How would you say this sentence from the USS Skate post below in Spanish: "There was no polynya to be seen, let alone a second submarine in one."?

Excerpt to read -
Content starts

Tag Archives: National Geographic

USS Skate at the North Pole – Truth and Fantasy Fiction

Tony Heller (AKA “Steve Goddard”) is regurgitating submarine balderdash for the umpteenth time.

Under the headline “No Change In Arctic Sea Ice Over The Past 60 Years” Tony asserts:

Sixty years ago this week, the USS Skate surfaced at the North Pole. Arctic sea ice was two meters thick.

using these images as “evidence”:

SkateSeadragon

Skate-19580811

Please note that according to the July 1959 issue of National Geographic magazine:

The winter sun still hid below the horizon last March 17 when USS Skate crunched up through the ice at 90° N – first ship in history ever to surface at the Pole.

uss-skate-pole-19590327

Note also that when USS Skate surfaced at the North Pole on March 17th 1959 she was alone. There was no polynya to be seen, let alone a second submarine in one.

What do you suppose the odds are that Tony’s “No Change In Arctic Sea Ice Over The Past 60 Years” assertion is equally aberrant?

Content ends

Dataset -
Content starts

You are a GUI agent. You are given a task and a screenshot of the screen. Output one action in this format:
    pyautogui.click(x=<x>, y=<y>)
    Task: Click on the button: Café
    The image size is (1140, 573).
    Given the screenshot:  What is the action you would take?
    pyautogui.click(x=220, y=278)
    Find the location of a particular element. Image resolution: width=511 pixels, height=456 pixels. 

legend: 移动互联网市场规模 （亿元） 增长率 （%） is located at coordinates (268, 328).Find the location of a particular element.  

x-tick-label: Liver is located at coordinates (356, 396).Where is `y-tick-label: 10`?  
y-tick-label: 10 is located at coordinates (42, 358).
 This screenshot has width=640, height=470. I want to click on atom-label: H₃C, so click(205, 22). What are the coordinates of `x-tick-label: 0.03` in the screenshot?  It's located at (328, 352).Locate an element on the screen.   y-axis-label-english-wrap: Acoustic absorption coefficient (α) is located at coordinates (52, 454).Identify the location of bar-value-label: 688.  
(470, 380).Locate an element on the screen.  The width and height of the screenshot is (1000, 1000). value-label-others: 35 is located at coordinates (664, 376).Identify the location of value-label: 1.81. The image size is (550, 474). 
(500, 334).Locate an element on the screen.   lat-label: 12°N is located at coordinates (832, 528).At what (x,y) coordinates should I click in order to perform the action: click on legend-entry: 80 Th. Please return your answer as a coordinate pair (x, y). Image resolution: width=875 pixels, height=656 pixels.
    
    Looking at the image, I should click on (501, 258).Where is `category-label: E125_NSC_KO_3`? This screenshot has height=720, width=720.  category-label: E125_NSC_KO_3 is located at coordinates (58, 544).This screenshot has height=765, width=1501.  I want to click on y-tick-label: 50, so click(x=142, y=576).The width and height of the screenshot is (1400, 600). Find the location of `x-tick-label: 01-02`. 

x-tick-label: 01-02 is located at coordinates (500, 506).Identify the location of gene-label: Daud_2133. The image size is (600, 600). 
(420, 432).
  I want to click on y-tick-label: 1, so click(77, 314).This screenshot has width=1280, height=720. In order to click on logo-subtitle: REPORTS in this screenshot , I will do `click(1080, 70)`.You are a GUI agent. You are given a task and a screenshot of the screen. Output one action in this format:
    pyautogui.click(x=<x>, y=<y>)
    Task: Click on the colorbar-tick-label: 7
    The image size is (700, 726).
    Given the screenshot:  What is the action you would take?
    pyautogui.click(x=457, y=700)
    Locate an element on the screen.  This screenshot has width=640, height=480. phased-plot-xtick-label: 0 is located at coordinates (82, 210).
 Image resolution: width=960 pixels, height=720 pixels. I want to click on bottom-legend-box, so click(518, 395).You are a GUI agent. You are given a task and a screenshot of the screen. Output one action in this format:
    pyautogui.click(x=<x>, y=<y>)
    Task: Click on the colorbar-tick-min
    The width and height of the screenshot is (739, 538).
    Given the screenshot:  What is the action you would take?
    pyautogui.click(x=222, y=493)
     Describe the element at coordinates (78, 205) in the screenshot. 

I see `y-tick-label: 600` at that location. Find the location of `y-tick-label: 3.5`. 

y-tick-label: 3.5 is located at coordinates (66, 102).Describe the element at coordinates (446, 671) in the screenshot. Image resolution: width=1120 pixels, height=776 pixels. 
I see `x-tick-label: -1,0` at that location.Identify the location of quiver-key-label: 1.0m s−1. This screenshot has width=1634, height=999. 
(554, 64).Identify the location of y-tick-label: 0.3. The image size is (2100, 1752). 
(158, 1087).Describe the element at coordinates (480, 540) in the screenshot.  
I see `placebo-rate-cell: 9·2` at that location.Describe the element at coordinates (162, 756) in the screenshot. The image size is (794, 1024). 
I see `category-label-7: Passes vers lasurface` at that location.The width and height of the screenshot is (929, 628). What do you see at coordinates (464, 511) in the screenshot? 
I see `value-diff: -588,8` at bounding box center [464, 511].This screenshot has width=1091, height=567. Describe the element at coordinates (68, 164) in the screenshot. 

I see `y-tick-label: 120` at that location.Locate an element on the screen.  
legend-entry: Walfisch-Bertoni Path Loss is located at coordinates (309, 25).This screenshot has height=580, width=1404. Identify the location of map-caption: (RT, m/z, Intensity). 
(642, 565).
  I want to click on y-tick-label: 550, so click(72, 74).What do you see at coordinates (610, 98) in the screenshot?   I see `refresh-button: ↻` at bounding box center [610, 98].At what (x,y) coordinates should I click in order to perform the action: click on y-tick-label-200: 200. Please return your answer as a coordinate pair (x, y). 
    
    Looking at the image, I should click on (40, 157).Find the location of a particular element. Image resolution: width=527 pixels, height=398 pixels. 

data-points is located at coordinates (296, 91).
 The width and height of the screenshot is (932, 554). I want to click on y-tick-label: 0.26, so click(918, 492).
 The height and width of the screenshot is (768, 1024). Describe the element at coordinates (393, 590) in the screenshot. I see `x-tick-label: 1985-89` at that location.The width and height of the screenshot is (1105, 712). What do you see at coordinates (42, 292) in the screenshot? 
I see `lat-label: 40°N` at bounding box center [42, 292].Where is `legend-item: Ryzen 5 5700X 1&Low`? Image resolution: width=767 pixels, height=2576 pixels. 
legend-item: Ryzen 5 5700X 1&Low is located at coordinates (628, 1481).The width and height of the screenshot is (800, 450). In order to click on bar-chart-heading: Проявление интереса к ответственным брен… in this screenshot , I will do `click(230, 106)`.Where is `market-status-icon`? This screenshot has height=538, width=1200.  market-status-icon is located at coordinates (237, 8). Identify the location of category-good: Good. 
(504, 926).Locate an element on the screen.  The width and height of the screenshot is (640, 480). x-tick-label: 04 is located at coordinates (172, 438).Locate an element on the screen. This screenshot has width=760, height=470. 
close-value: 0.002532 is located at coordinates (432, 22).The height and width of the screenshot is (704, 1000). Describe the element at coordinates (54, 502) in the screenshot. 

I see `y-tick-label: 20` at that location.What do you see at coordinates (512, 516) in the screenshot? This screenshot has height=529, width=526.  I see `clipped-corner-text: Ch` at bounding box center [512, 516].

Content ends

Worked solution -
No se veía ninguna polinia, y mucho menos un segundo submarino en una.